Pictures excluded, output the lines of the data below between the one holding "Expand Pix scopes chevron" and the one holding "This screenshot has width=2388, height=1447.", inclusive, exactly as they stand.

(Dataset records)
-- -- --
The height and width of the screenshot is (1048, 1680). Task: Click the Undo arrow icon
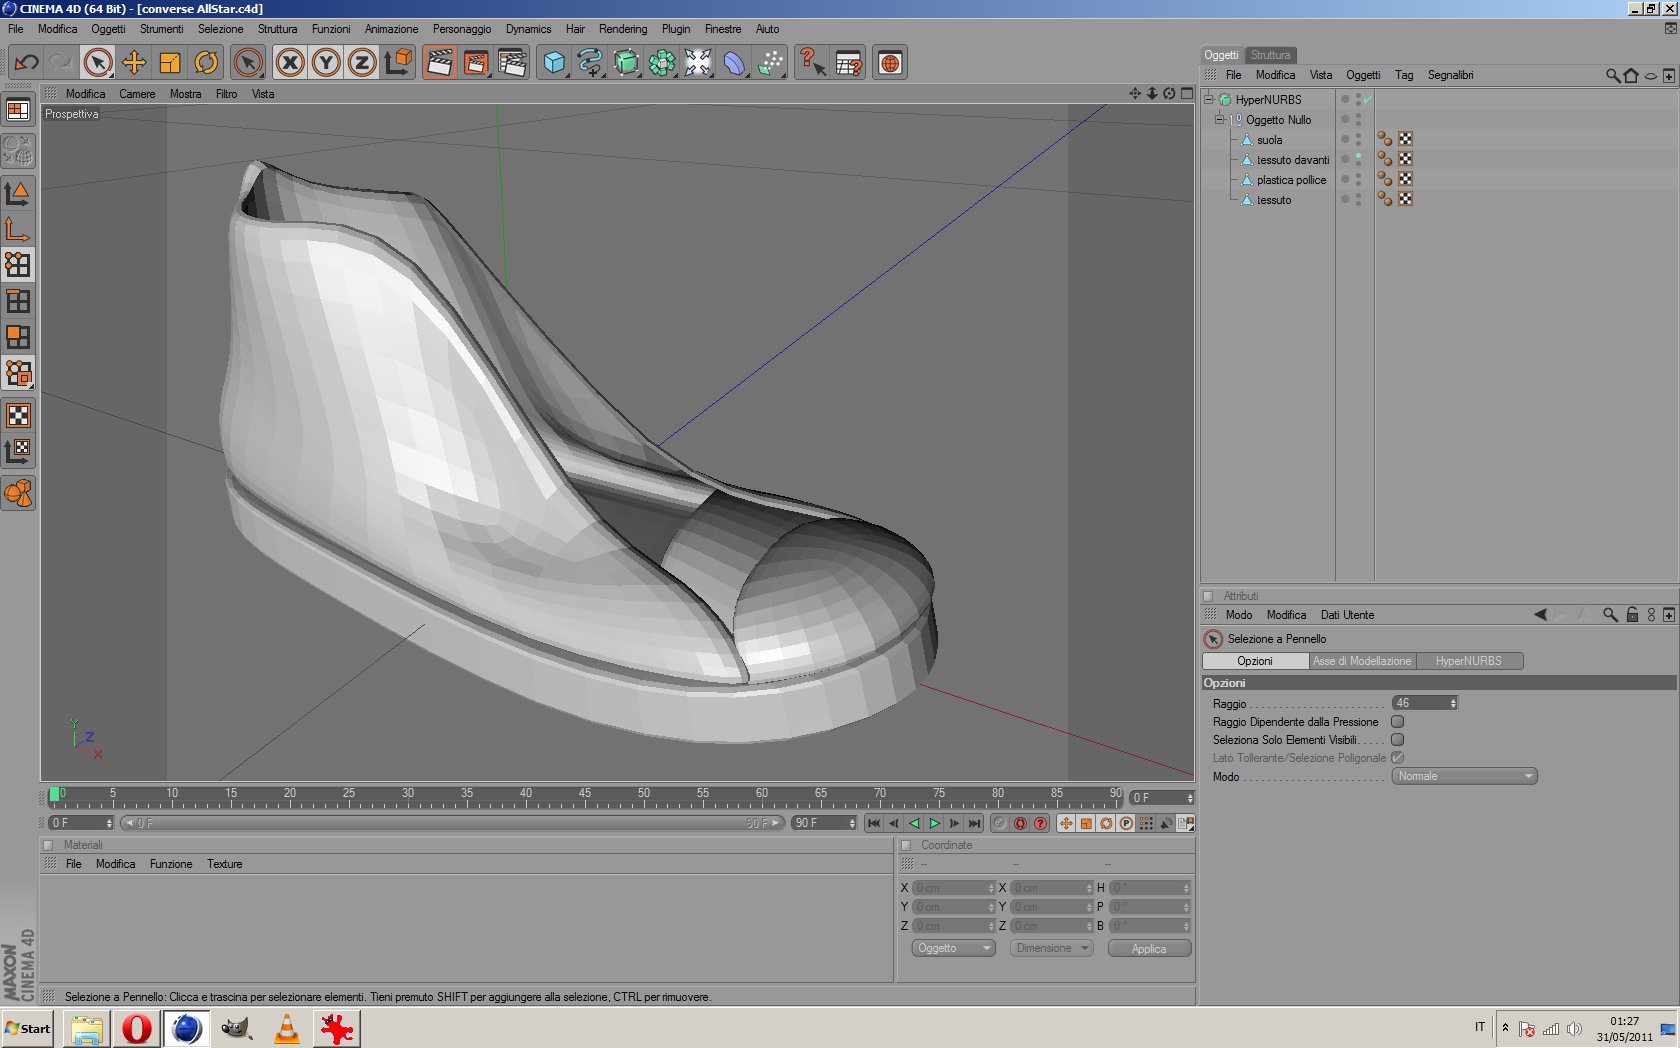click(x=27, y=63)

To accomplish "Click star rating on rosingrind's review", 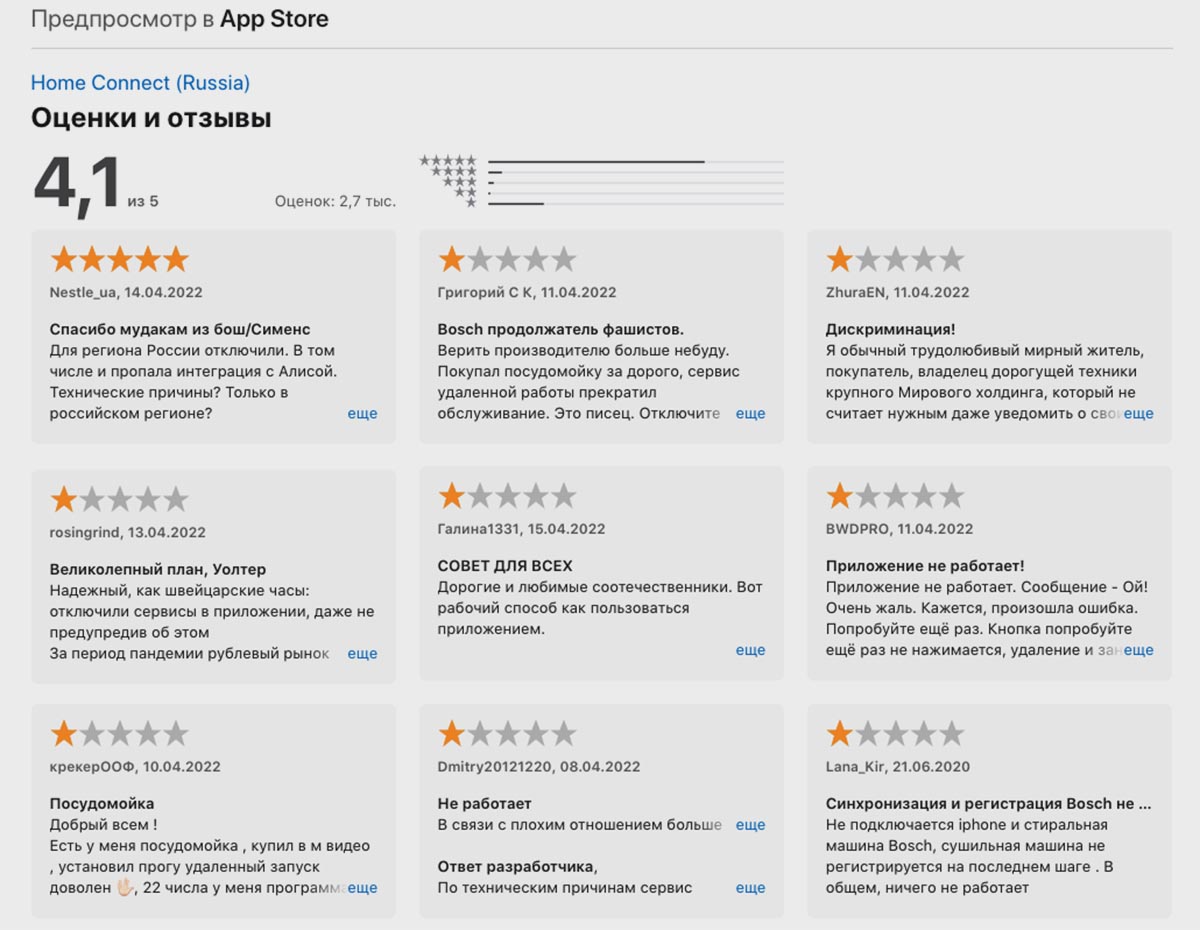I will [119, 499].
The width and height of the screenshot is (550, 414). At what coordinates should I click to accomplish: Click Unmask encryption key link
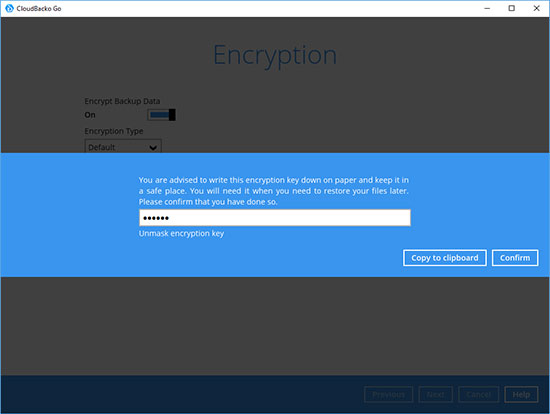pyautogui.click(x=181, y=233)
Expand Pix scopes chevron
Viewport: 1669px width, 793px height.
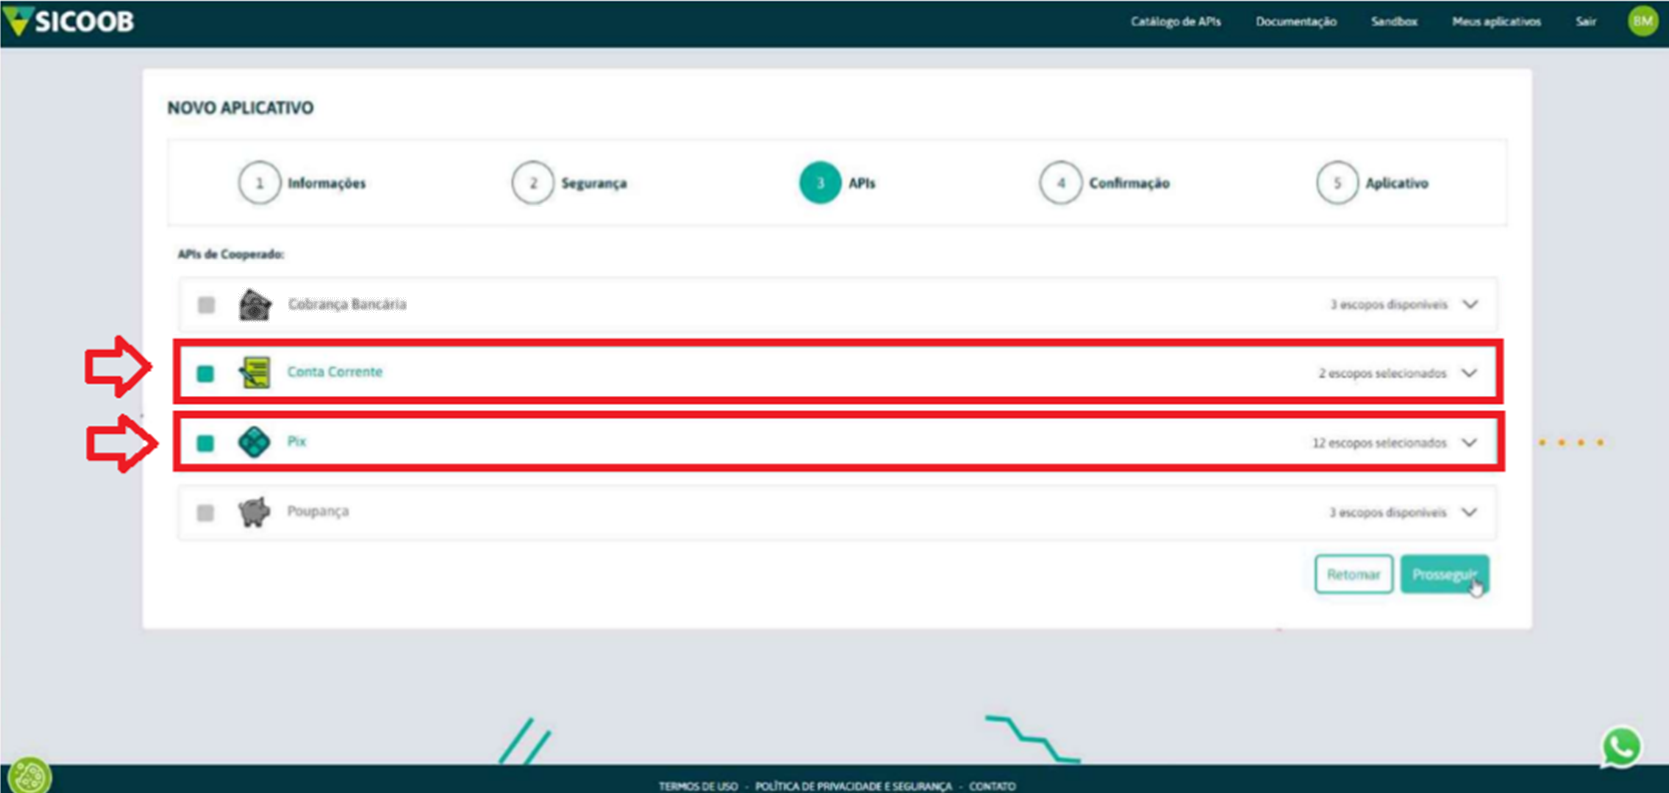click(1469, 442)
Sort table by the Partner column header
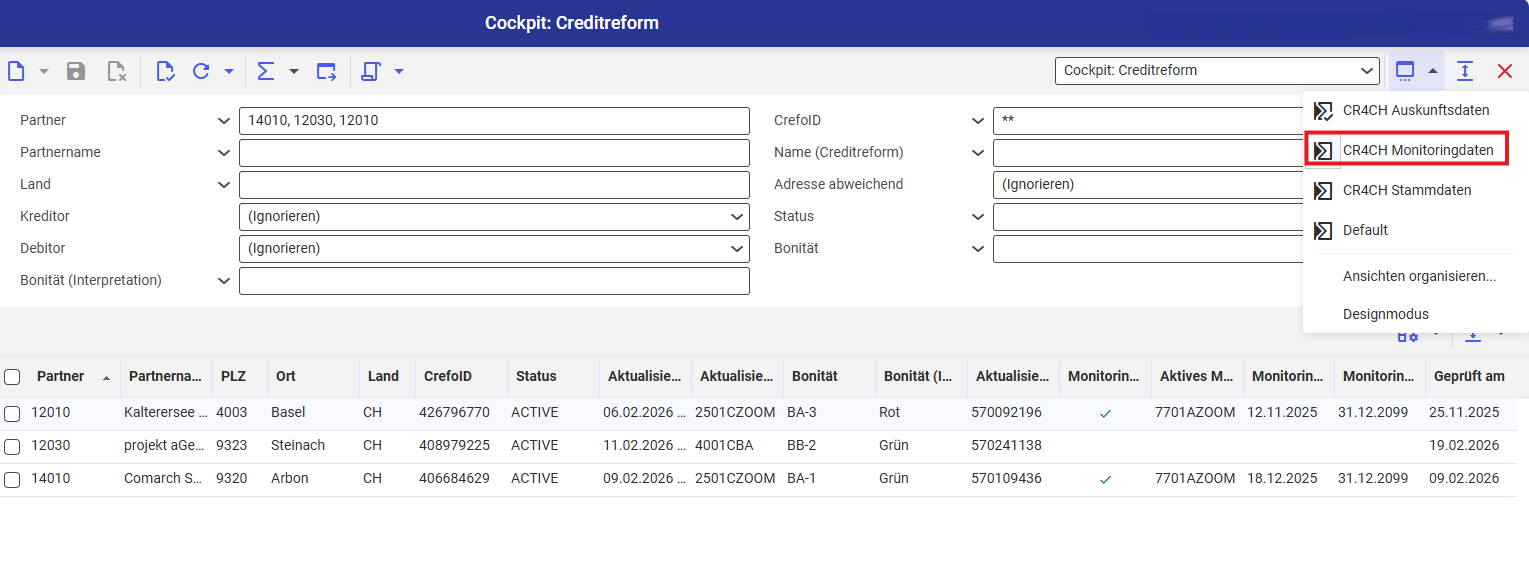Image resolution: width=1529 pixels, height=580 pixels. point(61,377)
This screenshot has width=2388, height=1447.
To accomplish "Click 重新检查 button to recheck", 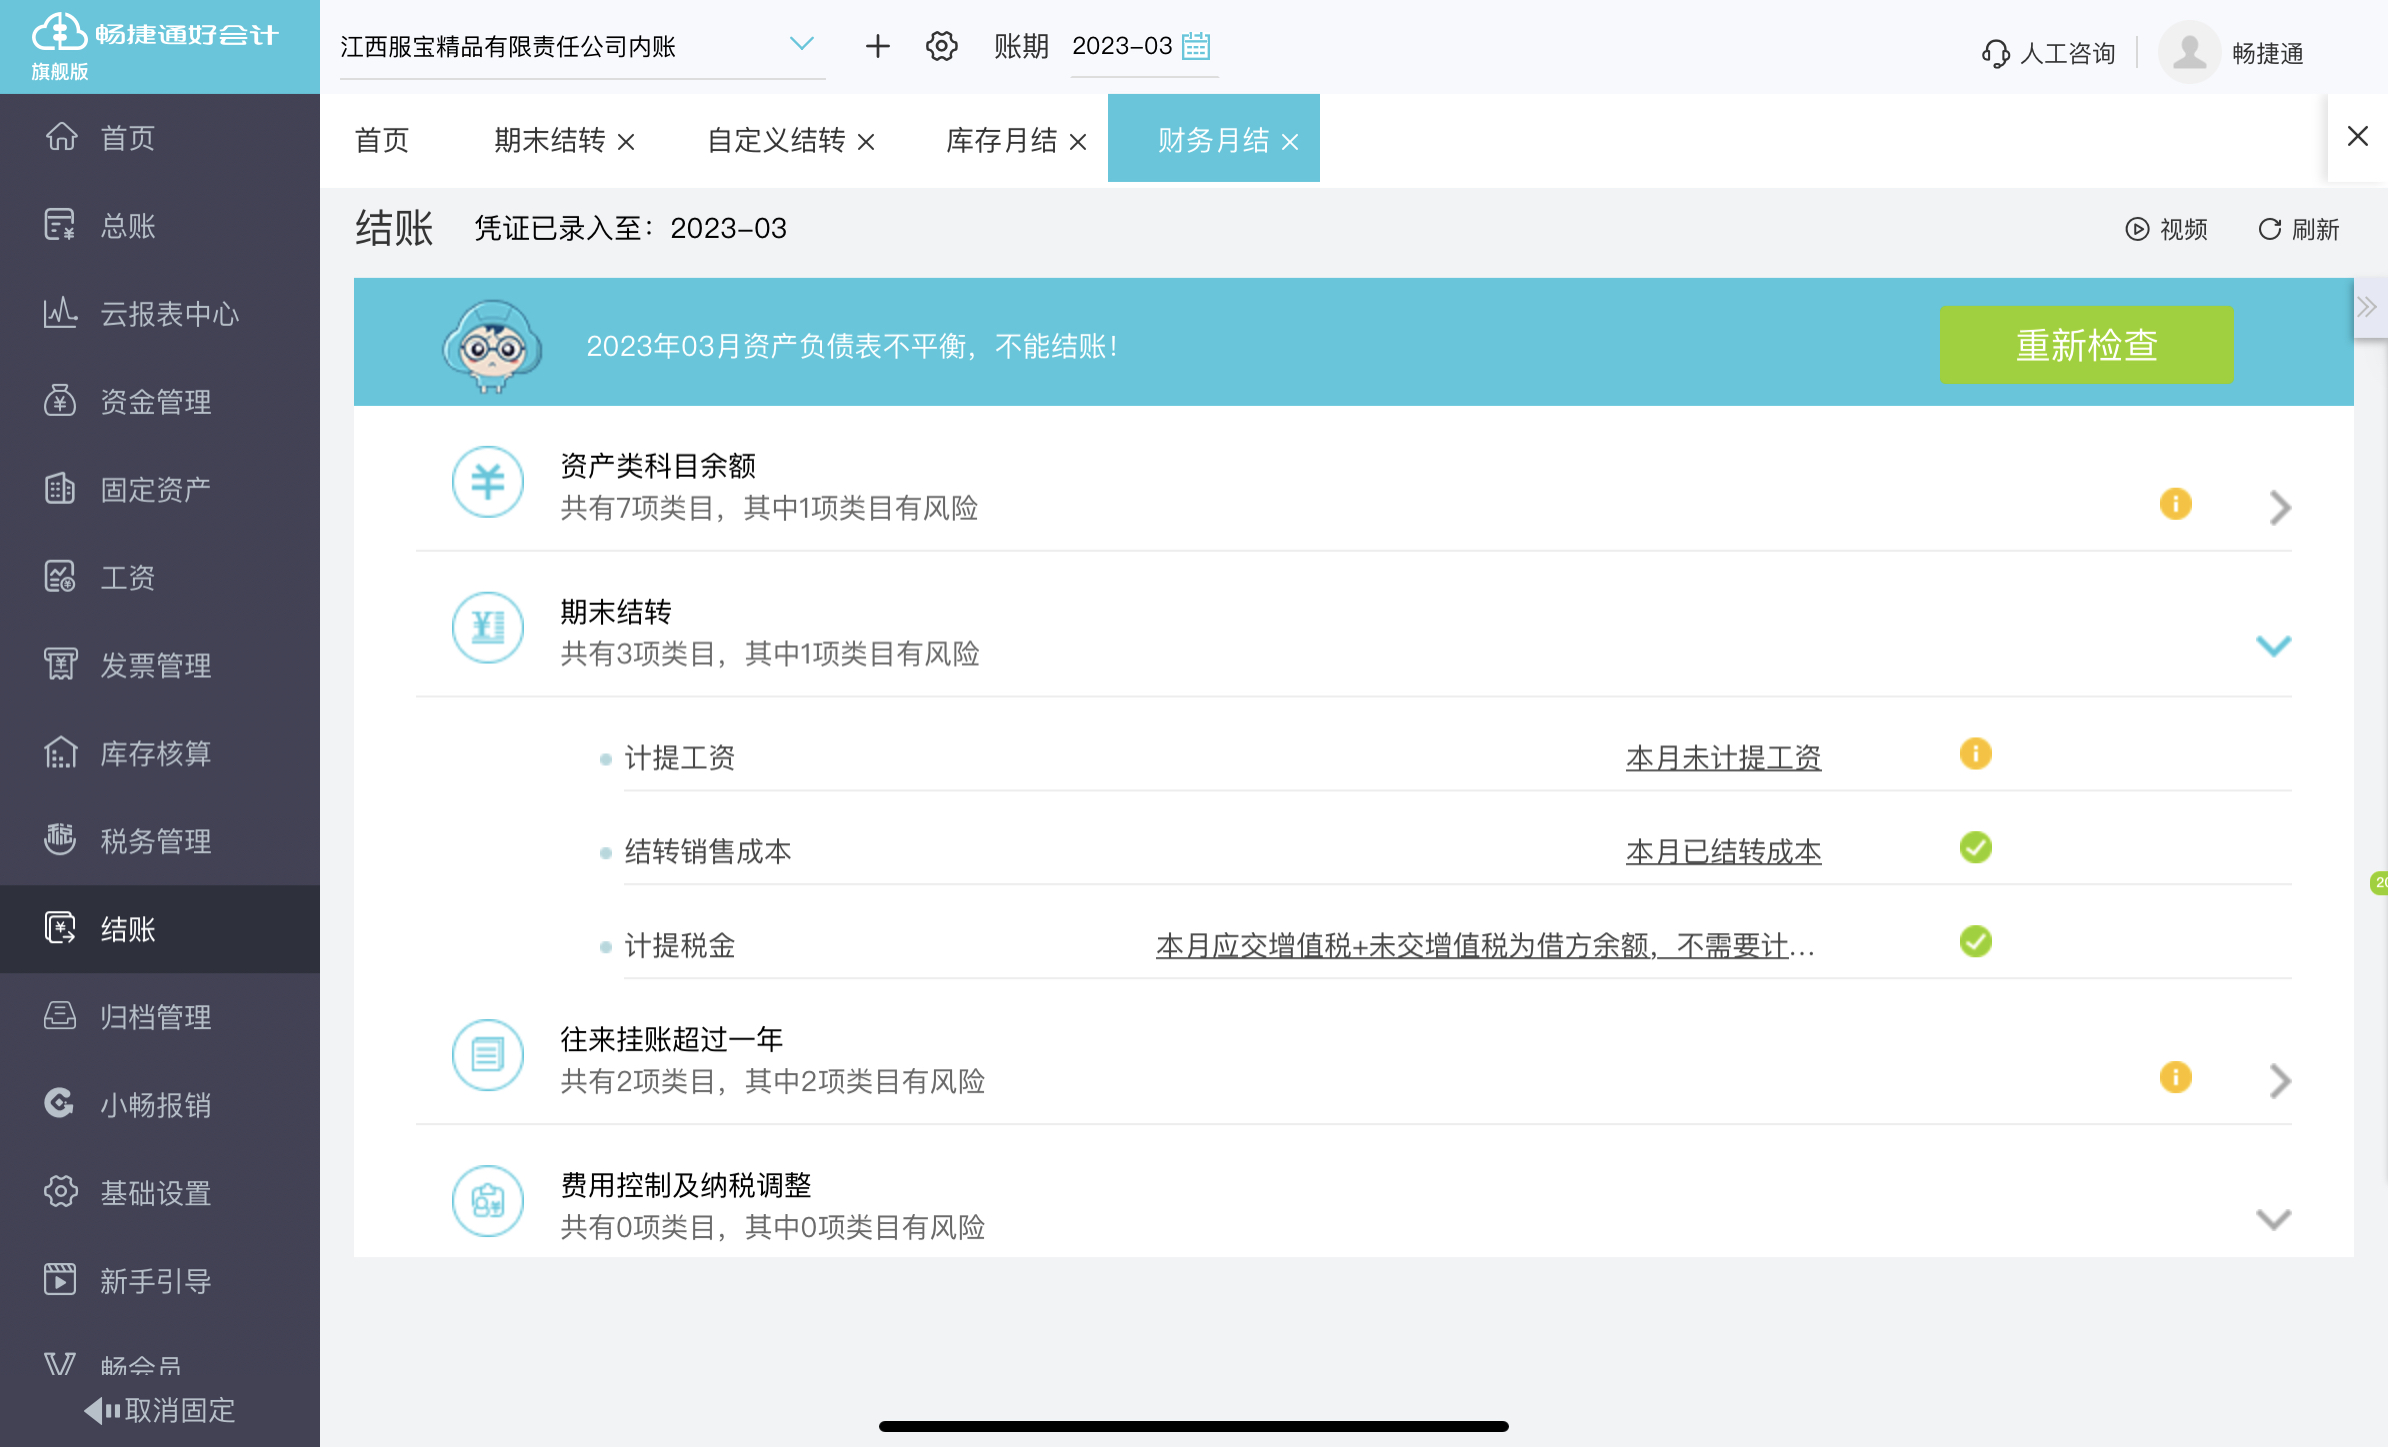I will click(x=2086, y=346).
-- -- --
> PROBLEM SOLUTION:
Expand Pix scopes chevron
Viewport: 1669px width, 793px height.
click(1469, 442)
Sort table by the Partner column header
Image resolution: width=1529 pixels, height=580 pixels. point(61,377)
This screenshot has width=2388, height=1447.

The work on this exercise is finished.